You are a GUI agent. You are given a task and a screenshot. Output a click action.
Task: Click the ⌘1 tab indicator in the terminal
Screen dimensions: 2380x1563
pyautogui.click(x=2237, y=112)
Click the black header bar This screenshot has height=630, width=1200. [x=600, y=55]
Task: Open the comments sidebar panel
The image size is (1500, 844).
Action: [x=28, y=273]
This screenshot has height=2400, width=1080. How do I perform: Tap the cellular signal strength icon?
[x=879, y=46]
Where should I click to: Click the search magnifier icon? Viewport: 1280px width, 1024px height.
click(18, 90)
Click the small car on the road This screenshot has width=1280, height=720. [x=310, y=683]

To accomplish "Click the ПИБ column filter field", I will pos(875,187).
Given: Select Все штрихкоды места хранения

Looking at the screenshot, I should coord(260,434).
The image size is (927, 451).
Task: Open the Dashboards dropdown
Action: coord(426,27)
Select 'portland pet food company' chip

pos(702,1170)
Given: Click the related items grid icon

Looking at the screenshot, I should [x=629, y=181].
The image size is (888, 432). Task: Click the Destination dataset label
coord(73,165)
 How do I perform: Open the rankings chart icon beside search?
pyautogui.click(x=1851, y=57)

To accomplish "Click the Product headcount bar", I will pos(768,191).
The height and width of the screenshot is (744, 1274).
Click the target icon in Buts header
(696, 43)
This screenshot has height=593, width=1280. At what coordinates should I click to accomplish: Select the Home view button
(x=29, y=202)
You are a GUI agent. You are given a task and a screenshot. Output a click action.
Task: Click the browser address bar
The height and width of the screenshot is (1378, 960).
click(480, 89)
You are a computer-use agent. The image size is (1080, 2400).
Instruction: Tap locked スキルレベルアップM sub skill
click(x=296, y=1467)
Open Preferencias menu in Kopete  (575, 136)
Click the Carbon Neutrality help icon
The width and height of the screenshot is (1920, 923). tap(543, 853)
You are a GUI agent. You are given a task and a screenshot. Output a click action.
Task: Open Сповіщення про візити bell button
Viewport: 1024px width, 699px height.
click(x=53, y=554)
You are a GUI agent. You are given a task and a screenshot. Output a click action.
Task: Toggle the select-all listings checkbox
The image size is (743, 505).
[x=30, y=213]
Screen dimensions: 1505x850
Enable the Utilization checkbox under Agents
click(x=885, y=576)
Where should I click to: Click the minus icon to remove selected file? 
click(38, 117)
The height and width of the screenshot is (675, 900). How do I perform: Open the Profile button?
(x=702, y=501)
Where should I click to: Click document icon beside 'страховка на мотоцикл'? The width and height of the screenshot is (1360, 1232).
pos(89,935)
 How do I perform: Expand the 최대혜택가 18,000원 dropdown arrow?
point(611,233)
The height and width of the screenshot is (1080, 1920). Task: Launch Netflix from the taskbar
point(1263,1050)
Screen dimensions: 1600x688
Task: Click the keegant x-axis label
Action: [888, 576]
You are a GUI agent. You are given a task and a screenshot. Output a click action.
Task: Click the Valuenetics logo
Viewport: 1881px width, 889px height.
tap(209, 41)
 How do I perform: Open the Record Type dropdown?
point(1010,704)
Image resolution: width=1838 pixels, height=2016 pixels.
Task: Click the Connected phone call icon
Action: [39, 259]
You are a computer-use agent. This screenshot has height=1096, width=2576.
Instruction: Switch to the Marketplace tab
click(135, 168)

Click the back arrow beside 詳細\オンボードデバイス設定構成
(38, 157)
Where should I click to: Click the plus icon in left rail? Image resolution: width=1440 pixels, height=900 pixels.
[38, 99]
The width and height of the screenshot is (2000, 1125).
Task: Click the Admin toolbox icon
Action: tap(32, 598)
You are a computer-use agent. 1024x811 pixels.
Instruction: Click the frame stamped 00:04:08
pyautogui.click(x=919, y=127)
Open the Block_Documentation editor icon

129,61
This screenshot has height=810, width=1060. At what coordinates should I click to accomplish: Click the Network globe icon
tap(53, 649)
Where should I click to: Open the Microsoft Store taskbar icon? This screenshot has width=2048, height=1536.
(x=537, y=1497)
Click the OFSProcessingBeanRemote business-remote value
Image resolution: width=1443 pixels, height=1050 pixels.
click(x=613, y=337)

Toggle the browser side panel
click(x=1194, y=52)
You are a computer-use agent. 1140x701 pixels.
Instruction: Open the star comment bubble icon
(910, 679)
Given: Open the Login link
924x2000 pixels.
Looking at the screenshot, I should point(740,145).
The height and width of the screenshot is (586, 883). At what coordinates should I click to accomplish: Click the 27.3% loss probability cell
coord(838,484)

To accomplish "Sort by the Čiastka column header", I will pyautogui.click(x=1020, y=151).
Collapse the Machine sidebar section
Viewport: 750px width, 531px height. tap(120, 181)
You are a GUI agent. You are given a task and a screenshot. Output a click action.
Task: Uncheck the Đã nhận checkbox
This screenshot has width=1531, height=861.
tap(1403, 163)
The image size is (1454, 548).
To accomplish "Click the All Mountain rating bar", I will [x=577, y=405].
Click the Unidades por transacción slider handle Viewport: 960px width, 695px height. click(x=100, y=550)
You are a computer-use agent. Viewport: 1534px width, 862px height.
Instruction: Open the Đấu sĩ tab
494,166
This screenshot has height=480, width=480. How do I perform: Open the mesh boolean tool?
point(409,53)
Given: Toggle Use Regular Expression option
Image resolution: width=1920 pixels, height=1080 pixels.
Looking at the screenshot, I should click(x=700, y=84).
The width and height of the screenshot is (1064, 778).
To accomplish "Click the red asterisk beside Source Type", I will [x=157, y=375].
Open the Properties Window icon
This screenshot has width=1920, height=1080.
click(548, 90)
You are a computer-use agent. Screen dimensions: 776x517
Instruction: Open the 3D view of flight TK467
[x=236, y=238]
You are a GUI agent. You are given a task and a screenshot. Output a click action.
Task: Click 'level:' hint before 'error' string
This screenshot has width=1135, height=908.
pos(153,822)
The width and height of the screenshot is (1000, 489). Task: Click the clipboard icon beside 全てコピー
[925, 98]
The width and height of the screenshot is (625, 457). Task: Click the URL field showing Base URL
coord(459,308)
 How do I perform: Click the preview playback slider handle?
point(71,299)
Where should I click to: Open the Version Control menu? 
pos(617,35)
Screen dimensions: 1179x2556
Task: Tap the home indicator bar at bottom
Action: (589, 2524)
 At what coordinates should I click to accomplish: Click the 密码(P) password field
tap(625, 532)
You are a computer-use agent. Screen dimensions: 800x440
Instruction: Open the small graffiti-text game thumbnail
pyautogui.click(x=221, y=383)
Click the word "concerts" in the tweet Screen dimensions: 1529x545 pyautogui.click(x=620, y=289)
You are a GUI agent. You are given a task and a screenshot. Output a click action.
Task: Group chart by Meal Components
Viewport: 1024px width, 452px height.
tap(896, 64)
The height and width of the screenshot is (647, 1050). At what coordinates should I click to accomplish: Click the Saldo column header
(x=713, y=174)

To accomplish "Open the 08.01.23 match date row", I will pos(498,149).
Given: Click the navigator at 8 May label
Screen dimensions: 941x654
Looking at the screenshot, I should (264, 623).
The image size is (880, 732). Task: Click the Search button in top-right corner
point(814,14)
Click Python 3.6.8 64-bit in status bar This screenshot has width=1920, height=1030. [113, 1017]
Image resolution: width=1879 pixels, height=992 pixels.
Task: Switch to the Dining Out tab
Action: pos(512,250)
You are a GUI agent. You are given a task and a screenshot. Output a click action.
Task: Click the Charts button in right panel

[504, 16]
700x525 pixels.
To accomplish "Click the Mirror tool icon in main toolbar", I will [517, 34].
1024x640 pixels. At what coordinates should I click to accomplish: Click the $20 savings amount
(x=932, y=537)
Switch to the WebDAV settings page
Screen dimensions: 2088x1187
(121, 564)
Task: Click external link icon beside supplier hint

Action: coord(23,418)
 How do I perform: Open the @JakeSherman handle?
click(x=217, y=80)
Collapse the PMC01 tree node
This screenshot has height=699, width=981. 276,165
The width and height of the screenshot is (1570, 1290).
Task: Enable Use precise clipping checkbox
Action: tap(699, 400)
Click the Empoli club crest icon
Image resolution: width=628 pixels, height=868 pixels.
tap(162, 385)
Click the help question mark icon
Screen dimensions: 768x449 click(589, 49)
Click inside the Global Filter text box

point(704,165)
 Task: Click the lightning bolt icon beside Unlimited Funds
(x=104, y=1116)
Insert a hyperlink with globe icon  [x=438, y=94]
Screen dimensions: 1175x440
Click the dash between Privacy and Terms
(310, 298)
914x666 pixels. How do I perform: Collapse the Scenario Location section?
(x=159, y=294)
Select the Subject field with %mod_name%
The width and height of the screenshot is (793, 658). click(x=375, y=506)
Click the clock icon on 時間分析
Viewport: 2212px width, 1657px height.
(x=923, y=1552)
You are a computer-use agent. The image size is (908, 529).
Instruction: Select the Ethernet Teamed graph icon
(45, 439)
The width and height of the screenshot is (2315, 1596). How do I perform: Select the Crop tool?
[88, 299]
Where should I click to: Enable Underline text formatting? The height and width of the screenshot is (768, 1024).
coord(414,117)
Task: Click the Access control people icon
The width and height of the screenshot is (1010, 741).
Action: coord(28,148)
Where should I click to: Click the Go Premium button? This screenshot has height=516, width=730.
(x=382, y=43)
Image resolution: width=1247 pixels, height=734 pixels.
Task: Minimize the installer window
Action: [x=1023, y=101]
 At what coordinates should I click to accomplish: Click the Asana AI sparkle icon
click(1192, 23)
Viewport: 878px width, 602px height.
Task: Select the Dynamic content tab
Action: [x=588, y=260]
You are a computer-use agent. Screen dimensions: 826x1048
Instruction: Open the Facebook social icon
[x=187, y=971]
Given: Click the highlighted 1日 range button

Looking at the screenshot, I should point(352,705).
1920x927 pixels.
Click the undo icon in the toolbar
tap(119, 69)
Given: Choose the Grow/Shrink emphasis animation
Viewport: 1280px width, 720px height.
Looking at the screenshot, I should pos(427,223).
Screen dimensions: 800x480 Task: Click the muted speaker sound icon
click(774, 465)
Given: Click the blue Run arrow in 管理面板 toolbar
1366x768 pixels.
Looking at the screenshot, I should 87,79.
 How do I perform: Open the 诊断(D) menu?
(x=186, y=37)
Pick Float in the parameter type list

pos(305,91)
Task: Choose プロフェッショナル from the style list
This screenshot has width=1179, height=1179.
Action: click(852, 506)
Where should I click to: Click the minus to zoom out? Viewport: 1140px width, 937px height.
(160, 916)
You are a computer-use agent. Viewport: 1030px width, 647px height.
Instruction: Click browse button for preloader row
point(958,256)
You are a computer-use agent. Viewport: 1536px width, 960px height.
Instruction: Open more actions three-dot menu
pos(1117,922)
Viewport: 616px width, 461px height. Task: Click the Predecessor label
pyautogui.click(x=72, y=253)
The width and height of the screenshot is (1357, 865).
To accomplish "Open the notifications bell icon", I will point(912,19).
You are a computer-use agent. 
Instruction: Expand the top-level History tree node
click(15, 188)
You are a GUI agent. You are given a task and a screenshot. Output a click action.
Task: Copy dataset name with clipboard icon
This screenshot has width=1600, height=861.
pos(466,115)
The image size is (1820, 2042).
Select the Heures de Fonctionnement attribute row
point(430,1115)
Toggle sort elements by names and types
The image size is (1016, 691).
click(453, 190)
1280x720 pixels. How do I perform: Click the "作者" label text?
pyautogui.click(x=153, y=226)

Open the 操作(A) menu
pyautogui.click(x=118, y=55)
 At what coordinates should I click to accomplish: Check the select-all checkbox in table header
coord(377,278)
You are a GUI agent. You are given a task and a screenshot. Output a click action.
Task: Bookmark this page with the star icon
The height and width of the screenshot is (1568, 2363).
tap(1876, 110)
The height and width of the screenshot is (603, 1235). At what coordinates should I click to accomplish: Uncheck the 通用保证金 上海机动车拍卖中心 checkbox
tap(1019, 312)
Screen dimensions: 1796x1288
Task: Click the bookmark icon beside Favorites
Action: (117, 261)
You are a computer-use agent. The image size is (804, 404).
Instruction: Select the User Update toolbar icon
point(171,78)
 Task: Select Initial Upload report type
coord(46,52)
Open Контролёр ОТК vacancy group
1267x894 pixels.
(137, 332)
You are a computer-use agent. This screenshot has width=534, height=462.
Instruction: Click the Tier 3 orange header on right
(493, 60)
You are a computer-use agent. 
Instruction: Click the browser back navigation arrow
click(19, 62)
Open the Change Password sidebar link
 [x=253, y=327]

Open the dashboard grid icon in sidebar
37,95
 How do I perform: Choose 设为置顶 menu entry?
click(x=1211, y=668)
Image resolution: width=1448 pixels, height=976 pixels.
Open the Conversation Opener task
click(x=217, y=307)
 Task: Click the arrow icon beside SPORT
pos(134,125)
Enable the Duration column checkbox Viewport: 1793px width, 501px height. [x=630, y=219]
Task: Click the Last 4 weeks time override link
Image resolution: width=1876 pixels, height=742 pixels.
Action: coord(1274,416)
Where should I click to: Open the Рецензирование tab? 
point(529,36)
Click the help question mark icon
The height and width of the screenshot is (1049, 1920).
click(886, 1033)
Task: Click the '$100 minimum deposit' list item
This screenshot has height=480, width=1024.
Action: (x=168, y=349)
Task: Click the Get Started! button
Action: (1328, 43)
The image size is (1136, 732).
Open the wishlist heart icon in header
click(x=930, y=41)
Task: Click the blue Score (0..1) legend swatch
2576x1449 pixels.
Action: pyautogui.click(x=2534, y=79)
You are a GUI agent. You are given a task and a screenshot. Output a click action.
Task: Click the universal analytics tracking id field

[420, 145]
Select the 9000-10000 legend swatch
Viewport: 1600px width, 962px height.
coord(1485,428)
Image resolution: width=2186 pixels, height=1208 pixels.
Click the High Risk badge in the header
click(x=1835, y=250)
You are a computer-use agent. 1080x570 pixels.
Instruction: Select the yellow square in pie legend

☆ ☆ ☆ ☆

Print the stretch of the data above from the line containing "Task: Click external" through the line containing "Action: tap(699, 400)", reproducing each line without any change.

Task: Click external link icon beside supplier hint

Action: coord(23,418)
 How do I perform: Open the @JakeSherman handle?
click(x=217, y=80)
Collapse the PMC01 tree node
This screenshot has height=699, width=981. 276,165
The width and height of the screenshot is (1570, 1290).
Task: Enable Use precise clipping checkbox
Action: tap(699, 400)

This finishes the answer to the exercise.